Exercise description >>
What is needed is a word-for-word restatement of all the entries.

=====

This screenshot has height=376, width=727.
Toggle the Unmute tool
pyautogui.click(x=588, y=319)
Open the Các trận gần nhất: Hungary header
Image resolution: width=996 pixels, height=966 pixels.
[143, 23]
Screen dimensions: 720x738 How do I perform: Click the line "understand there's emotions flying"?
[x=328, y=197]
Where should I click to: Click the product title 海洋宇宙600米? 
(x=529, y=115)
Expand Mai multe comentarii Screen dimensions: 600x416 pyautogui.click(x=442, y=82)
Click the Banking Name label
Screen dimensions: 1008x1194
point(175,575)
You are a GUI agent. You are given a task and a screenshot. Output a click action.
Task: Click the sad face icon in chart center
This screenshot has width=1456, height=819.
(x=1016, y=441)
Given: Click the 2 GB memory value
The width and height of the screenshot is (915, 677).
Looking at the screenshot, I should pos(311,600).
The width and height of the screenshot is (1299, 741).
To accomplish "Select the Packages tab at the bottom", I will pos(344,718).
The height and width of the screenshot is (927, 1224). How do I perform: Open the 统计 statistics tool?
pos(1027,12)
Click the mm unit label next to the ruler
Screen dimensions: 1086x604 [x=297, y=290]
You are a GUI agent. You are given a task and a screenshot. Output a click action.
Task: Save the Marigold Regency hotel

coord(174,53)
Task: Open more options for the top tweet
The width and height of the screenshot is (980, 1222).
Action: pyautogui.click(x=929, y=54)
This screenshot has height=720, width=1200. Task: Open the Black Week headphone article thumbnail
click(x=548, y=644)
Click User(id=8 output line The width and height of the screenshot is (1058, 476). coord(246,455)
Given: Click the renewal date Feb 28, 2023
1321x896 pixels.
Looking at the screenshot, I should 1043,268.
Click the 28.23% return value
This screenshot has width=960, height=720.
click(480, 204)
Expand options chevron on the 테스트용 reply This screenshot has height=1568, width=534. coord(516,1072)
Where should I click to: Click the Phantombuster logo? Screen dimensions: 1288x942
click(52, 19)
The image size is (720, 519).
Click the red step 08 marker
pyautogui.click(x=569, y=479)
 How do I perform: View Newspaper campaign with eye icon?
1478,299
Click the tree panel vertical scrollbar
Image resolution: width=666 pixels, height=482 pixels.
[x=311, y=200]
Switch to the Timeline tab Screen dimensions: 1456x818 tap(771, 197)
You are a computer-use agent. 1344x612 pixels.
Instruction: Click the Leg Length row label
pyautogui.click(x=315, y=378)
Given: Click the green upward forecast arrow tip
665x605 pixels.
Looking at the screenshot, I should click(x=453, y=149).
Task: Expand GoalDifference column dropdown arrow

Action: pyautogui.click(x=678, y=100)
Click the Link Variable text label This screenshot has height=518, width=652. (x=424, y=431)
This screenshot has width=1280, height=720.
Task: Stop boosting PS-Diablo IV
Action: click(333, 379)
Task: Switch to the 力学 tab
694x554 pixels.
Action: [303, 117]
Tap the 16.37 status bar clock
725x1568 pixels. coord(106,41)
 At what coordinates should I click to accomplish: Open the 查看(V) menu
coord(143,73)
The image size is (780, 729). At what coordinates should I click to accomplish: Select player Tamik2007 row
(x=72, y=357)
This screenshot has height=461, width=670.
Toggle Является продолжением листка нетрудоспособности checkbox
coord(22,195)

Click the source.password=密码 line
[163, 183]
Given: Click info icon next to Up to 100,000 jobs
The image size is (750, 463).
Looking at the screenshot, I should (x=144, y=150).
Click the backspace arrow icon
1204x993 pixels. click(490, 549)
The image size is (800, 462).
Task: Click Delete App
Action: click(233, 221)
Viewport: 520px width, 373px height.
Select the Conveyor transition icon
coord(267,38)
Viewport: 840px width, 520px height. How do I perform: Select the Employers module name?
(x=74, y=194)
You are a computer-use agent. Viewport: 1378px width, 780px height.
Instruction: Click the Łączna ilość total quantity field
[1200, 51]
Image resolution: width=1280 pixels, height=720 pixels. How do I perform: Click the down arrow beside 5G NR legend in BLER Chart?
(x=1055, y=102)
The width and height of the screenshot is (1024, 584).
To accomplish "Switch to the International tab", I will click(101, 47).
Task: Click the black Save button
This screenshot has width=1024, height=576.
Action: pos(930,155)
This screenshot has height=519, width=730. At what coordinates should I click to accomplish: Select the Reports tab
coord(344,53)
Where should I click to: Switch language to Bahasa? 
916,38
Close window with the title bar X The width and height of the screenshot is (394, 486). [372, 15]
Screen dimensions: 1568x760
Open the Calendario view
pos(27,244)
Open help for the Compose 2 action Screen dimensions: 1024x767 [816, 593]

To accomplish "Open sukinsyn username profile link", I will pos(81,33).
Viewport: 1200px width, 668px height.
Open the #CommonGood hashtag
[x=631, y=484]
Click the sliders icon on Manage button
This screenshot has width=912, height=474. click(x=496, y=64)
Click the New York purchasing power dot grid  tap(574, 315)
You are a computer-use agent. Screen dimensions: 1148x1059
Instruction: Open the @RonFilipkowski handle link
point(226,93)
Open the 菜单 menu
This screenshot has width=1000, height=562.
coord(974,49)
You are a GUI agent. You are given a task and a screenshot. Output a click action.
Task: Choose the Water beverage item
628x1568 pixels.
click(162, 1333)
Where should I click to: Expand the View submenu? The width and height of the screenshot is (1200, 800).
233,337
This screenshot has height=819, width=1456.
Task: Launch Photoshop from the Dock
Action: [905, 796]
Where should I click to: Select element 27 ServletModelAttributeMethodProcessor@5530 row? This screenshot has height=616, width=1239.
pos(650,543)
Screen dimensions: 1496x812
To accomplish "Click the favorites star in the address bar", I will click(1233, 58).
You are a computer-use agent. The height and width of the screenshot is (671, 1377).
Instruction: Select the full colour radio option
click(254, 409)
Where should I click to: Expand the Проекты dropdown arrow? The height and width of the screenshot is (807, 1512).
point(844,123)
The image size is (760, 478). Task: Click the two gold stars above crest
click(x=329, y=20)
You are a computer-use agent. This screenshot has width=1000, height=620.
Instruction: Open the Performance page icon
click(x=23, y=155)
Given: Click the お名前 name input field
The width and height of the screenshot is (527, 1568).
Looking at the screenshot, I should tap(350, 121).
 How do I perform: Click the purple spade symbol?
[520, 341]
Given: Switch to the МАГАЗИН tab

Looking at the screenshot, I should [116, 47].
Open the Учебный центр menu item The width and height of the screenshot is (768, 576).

=====

Task output >>
This screenshot has height=376, width=727.
Toggle the Unmute tool
pyautogui.click(x=588, y=319)
Open the Các trận gần nhất: Hungary header
Image resolution: width=996 pixels, height=966 pixels.
[143, 23]
Screen dimensions: 720x738 How do I perform: Click the line "understand there's emotions flying"?
[x=328, y=197]
Where should I click to: Click the product title 海洋宇宙600米? 
(x=529, y=115)
Expand Mai multe comentarii Screen dimensions: 600x416 pyautogui.click(x=442, y=82)
Click the Banking Name label
Screen dimensions: 1008x1194
point(175,575)
You are a GUI agent. You are given a task and a screenshot. Output a click action.
Task: Click the sad face icon in chart center
This screenshot has width=1456, height=819.
(x=1016, y=441)
Given: Click the 2 GB memory value
The width and height of the screenshot is (915, 677).
Looking at the screenshot, I should pos(311,600).
The width and height of the screenshot is (1299, 741).
To accomplish "Select the Packages tab at the bottom", I will pos(344,718).
The height and width of the screenshot is (927, 1224). How do I perform: Open the 统计 statistics tool?
pos(1027,12)
Click the mm unit label next to the ruler
Screen dimensions: 1086x604 [x=297, y=290]
You are a GUI agent. You are given a task and a screenshot. Output a click action.
Task: Save the Marigold Regency hotel

coord(174,53)
Task: Open more options for the top tweet
The width and height of the screenshot is (980, 1222).
Action: pyautogui.click(x=929, y=54)
This screenshot has height=720, width=1200. Task: Open the Black Week headphone article thumbnail
click(x=548, y=644)
Click User(id=8 output line The width and height of the screenshot is (1058, 476). coord(246,455)
Given: Click the renewal date Feb 28, 2023
1321x896 pixels.
Looking at the screenshot, I should 1043,268.
Click the 28.23% return value
This screenshot has width=960, height=720.
click(480, 204)
Expand options chevron on the 테스트용 reply This screenshot has height=1568, width=534. coord(516,1072)
Where should I click to: Click the Phantombuster logo? Screen dimensions: 1288x942
click(52, 19)
The image size is (720, 519).
Click the red step 08 marker
pyautogui.click(x=569, y=479)
 How do I perform: View Newspaper campaign with eye icon?
1478,299
Click the tree panel vertical scrollbar
Image resolution: width=666 pixels, height=482 pixels.
[x=311, y=200]
Switch to the Timeline tab Screen dimensions: 1456x818 tap(771, 197)
You are a computer-use agent. 1344x612 pixels.
Instruction: Click the Leg Length row label
pyautogui.click(x=315, y=378)
Given: Click the green upward forecast arrow tip
665x605 pixels.
Looking at the screenshot, I should click(x=453, y=149).
Task: Expand GoalDifference column dropdown arrow

Action: pyautogui.click(x=678, y=100)
Click the Link Variable text label This screenshot has height=518, width=652. (x=424, y=431)
This screenshot has width=1280, height=720.
Task: Stop boosting PS-Diablo IV
Action: click(333, 379)
Task: Switch to the 力学 tab
694x554 pixels.
Action: [303, 117]
Tap the 16.37 status bar clock
725x1568 pixels. coord(106,41)
 At what coordinates should I click to accomplish: Open the 查看(V) menu
coord(143,73)
The image size is (780, 729). At what coordinates should I click to accomplish: Select player Tamik2007 row
(x=72, y=357)
This screenshot has height=461, width=670.
Toggle Является продолжением листка нетрудоспособности checkbox
coord(22,195)

Click the source.password=密码 line
[163, 183]
Given: Click info icon next to Up to 100,000 jobs
The image size is (750, 463).
Looking at the screenshot, I should (x=144, y=150).
Click the backspace arrow icon
1204x993 pixels. click(490, 549)
The image size is (800, 462).
Task: Click Delete App
Action: click(233, 221)
Viewport: 520px width, 373px height.
Select the Conveyor transition icon
coord(267,38)
Viewport: 840px width, 520px height. How do I perform: Select the Employers module name?
(x=74, y=194)
You are a computer-use agent. Viewport: 1378px width, 780px height.
Instruction: Click the Łączna ilość total quantity field
[1200, 51]
Image resolution: width=1280 pixels, height=720 pixels. How do I perform: Click the down arrow beside 5G NR legend in BLER Chart?
(x=1055, y=102)
The width and height of the screenshot is (1024, 584).
To accomplish "Switch to the International tab", I will click(101, 47).
Task: Click the black Save button
This screenshot has width=1024, height=576.
Action: pos(930,155)
This screenshot has height=519, width=730. At what coordinates should I click to accomplish: Select the Reports tab
coord(344,53)
Where should I click to: Switch language to Bahasa? 
916,38
Close window with the title bar X The width and height of the screenshot is (394, 486). [372, 15]
Screen dimensions: 1568x760
Open the Calendario view
pos(27,244)
Open help for the Compose 2 action Screen dimensions: 1024x767 [816, 593]

To accomplish "Open sukinsyn username profile link", I will pos(81,33).
Viewport: 1200px width, 668px height.
Open the #CommonGood hashtag
[x=631, y=484]
Click the sliders icon on Manage button
This screenshot has width=912, height=474. click(x=496, y=64)
Click the New York purchasing power dot grid  tap(574, 315)
You are a computer-use agent. Screen dimensions: 1148x1059
Instruction: Open the @RonFilipkowski handle link
point(226,93)
Open the 菜单 menu
This screenshot has width=1000, height=562.
coord(974,49)
You are a GUI agent. You are given a task and a screenshot. Output a click action.
Task: Choose the Water beverage item
628x1568 pixels.
click(162, 1333)
Where should I click to: Expand the View submenu? The width and height of the screenshot is (1200, 800).
233,337
This screenshot has height=819, width=1456.
Task: Launch Photoshop from the Dock
Action: [905, 796]
Where should I click to: Select element 27 ServletModelAttributeMethodProcessor@5530 row? This screenshot has height=616, width=1239.
pos(650,543)
Screen dimensions: 1496x812
To accomplish "Click the favorites star in the address bar", I will click(1233, 58).
You are a computer-use agent. The height and width of the screenshot is (671, 1377).
Instruction: Select the full colour radio option
click(254, 409)
Where should I click to: Expand the Проекты dropdown arrow? The height and width of the screenshot is (807, 1512).
point(844,123)
The image size is (760, 478). Task: Click the two gold stars above crest
click(x=329, y=20)
You are a computer-use agent. This screenshot has width=1000, height=620.
Instruction: Open the Performance page icon
click(x=23, y=155)
Given: Click the お名前 name input field
The width and height of the screenshot is (527, 1568).
Looking at the screenshot, I should tap(350, 121).
 How do I perform: Click the purple spade symbol?
[520, 341]
Given: Switch to the МАГАЗИН tab

Looking at the screenshot, I should [116, 47].
Open the Учебный центр menu item The width and height of the screenshot is (768, 576).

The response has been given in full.